### WHAT THE TASK REQUIRES
From the records below, copy out exactly the lines from the one containing "Select 'only when a record is created'" to the one containing "Given: Click the underlined", both included. Add nothing else.

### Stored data
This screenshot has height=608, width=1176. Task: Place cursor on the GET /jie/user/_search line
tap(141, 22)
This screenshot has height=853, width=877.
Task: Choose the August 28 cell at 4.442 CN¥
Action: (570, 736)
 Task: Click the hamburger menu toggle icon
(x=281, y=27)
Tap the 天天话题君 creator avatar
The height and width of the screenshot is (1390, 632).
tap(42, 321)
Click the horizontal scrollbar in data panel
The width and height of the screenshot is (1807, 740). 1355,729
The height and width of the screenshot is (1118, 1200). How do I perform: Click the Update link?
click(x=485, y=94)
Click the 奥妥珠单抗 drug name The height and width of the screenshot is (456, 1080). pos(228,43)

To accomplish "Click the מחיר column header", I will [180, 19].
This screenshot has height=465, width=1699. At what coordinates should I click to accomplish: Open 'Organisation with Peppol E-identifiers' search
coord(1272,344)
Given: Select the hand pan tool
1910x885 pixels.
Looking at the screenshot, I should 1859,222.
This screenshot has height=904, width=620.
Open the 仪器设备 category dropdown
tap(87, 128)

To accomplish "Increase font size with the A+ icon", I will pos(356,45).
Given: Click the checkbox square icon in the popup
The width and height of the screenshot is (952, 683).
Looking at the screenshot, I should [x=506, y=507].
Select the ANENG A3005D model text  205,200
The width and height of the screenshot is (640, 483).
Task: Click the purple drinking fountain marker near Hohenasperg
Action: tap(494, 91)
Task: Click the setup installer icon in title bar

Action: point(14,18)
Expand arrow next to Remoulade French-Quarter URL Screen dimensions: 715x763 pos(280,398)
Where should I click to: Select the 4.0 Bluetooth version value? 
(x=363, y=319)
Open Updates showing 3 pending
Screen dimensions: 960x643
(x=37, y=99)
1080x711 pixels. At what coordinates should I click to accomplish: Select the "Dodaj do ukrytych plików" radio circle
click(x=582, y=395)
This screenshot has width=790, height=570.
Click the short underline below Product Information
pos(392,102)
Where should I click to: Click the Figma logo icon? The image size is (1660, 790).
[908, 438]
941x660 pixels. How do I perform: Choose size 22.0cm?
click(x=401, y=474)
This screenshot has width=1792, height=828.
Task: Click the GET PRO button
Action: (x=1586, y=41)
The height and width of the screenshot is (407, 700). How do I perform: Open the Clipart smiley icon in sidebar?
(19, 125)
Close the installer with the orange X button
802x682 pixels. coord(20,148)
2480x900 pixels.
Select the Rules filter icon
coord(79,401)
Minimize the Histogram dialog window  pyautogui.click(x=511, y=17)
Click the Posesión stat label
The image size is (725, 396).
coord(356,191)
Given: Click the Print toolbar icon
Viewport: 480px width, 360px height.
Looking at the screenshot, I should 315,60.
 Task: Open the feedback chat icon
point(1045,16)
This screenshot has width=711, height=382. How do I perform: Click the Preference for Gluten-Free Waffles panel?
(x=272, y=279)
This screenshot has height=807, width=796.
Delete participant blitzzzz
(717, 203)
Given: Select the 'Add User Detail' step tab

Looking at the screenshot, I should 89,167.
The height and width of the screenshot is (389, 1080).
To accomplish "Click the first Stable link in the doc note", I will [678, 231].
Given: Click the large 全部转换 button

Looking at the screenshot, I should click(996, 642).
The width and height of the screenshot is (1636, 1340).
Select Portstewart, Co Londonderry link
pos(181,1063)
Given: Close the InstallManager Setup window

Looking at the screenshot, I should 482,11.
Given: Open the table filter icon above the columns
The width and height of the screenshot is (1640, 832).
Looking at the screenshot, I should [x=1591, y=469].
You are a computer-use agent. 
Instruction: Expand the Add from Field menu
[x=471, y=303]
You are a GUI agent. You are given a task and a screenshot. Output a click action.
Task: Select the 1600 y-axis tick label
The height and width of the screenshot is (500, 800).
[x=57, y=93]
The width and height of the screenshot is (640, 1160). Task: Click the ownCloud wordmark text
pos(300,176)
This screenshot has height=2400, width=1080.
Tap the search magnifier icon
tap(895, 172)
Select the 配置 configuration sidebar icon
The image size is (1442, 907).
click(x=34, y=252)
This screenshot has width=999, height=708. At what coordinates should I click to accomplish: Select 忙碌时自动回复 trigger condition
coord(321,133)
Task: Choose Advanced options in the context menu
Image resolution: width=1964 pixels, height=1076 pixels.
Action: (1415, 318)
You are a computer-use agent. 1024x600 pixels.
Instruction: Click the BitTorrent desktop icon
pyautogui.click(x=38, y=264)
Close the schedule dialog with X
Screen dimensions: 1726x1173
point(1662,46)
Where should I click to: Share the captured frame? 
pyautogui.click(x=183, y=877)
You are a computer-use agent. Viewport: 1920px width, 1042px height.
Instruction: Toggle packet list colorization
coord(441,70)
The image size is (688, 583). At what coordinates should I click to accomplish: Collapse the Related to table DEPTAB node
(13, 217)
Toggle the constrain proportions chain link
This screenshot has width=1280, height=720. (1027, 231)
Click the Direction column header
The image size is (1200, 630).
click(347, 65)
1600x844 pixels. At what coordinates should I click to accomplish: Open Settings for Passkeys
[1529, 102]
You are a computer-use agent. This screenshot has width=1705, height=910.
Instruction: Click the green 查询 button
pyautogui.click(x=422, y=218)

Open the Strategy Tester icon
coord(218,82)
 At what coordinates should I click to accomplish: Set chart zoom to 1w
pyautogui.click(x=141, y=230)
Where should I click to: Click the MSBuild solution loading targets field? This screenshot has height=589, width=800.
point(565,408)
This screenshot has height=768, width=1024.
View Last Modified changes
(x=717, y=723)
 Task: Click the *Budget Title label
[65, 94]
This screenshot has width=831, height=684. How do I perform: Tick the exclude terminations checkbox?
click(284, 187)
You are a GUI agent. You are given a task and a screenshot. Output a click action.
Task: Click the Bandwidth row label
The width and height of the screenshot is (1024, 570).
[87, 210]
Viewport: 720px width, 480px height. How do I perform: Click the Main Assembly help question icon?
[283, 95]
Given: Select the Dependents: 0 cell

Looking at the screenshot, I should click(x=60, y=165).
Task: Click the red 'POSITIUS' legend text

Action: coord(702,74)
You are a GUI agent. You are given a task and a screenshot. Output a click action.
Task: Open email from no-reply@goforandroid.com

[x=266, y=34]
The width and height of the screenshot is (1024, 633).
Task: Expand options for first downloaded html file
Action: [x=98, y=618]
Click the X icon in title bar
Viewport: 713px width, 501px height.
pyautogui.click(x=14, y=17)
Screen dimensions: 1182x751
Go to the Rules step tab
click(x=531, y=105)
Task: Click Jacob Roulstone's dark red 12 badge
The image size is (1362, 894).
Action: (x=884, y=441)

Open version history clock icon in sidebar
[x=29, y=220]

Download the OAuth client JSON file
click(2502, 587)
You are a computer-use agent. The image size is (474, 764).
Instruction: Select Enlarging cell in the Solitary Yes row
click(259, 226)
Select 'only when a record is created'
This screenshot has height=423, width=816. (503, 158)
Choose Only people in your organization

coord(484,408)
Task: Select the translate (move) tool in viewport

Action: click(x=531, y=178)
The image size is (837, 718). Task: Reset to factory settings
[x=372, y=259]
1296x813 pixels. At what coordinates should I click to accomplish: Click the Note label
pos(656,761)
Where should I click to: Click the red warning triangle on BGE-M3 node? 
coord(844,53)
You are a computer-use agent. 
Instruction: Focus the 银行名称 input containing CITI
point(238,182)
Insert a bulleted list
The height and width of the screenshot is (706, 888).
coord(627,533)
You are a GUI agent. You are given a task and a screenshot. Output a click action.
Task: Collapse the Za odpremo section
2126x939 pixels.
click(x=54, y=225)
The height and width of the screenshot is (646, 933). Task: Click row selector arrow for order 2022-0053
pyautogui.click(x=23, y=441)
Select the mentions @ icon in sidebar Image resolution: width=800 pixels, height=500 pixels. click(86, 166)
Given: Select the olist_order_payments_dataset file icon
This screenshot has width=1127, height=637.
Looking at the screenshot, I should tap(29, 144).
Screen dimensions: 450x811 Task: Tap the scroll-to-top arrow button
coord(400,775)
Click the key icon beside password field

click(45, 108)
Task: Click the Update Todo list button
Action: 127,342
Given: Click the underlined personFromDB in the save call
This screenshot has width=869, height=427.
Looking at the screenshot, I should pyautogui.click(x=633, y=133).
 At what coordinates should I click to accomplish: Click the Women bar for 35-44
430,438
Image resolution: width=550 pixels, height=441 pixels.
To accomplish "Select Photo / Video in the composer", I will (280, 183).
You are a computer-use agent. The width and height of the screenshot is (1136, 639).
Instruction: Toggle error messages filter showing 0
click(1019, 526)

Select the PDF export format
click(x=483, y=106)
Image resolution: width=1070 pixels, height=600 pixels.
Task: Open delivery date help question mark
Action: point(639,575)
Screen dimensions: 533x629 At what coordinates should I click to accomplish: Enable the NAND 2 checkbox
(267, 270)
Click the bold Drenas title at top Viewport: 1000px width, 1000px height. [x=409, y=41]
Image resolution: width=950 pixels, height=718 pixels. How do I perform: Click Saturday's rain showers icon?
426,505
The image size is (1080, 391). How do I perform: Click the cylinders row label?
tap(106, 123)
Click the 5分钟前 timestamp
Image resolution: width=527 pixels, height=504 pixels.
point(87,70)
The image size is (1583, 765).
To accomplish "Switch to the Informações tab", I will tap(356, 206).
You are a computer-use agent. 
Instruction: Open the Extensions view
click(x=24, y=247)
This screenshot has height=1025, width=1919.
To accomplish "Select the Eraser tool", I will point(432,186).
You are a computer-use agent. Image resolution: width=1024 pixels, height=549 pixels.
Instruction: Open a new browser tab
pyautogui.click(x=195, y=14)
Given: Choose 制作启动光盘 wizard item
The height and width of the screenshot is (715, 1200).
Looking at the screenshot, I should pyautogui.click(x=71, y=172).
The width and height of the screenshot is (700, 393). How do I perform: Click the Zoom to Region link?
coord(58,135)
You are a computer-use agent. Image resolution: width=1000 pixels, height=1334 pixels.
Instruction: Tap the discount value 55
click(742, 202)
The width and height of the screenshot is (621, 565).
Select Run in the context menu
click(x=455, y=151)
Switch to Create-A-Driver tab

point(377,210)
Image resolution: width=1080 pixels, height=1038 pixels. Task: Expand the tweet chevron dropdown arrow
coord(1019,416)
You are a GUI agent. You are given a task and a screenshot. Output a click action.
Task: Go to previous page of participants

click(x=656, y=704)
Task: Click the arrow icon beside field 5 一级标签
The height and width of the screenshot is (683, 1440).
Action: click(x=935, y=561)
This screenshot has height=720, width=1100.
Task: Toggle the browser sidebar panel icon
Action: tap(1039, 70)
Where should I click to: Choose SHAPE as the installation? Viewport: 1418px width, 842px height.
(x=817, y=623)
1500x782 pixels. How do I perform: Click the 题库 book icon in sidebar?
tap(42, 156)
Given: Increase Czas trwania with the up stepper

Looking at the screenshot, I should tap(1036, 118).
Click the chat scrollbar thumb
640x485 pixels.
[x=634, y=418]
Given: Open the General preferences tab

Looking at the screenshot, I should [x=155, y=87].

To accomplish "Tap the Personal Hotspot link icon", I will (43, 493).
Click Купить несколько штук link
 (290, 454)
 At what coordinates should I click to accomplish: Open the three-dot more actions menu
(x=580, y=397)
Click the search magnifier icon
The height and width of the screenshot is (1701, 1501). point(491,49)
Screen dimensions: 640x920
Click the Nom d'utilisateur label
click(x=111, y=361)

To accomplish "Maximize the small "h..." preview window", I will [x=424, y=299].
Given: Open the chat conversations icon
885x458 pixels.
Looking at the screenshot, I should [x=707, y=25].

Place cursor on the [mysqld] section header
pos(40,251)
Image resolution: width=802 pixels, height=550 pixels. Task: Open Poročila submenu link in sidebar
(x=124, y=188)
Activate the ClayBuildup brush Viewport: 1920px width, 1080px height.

### WRITTEN RESPONSE
Select 'only when a record is created'
This screenshot has height=423, width=816. (503, 158)
Choose Only people in your organization

coord(484,408)
Task: Select the translate (move) tool in viewport

Action: click(x=531, y=178)
The image size is (837, 718). Task: Reset to factory settings
[x=372, y=259]
1296x813 pixels. At what coordinates should I click to accomplish: Click the Note label
pos(656,761)
Where should I click to: Click the red warning triangle on BGE-M3 node? 
coord(844,53)
You are a computer-use agent. 
Instruction: Focus the 银行名称 input containing CITI
point(238,182)
Insert a bulleted list
The height and width of the screenshot is (706, 888).
coord(627,533)
You are a GUI agent. You are given a task and a screenshot. Output a click action.
Task: Collapse the Za odpremo section
2126x939 pixels.
click(x=54, y=225)
The height and width of the screenshot is (646, 933). Task: Click row selector arrow for order 2022-0053
pyautogui.click(x=23, y=441)
Select the mentions @ icon in sidebar Image resolution: width=800 pixels, height=500 pixels. click(86, 166)
Given: Select the olist_order_payments_dataset file icon
This screenshot has width=1127, height=637.
Looking at the screenshot, I should tap(29, 144).
Screen dimensions: 450x811 Task: Tap the scroll-to-top arrow button
coord(400,775)
Click the key icon beside password field

click(45, 108)
Task: Click the Update Todo list button
Action: 127,342
Given: Click the underlined personFromDB in the save call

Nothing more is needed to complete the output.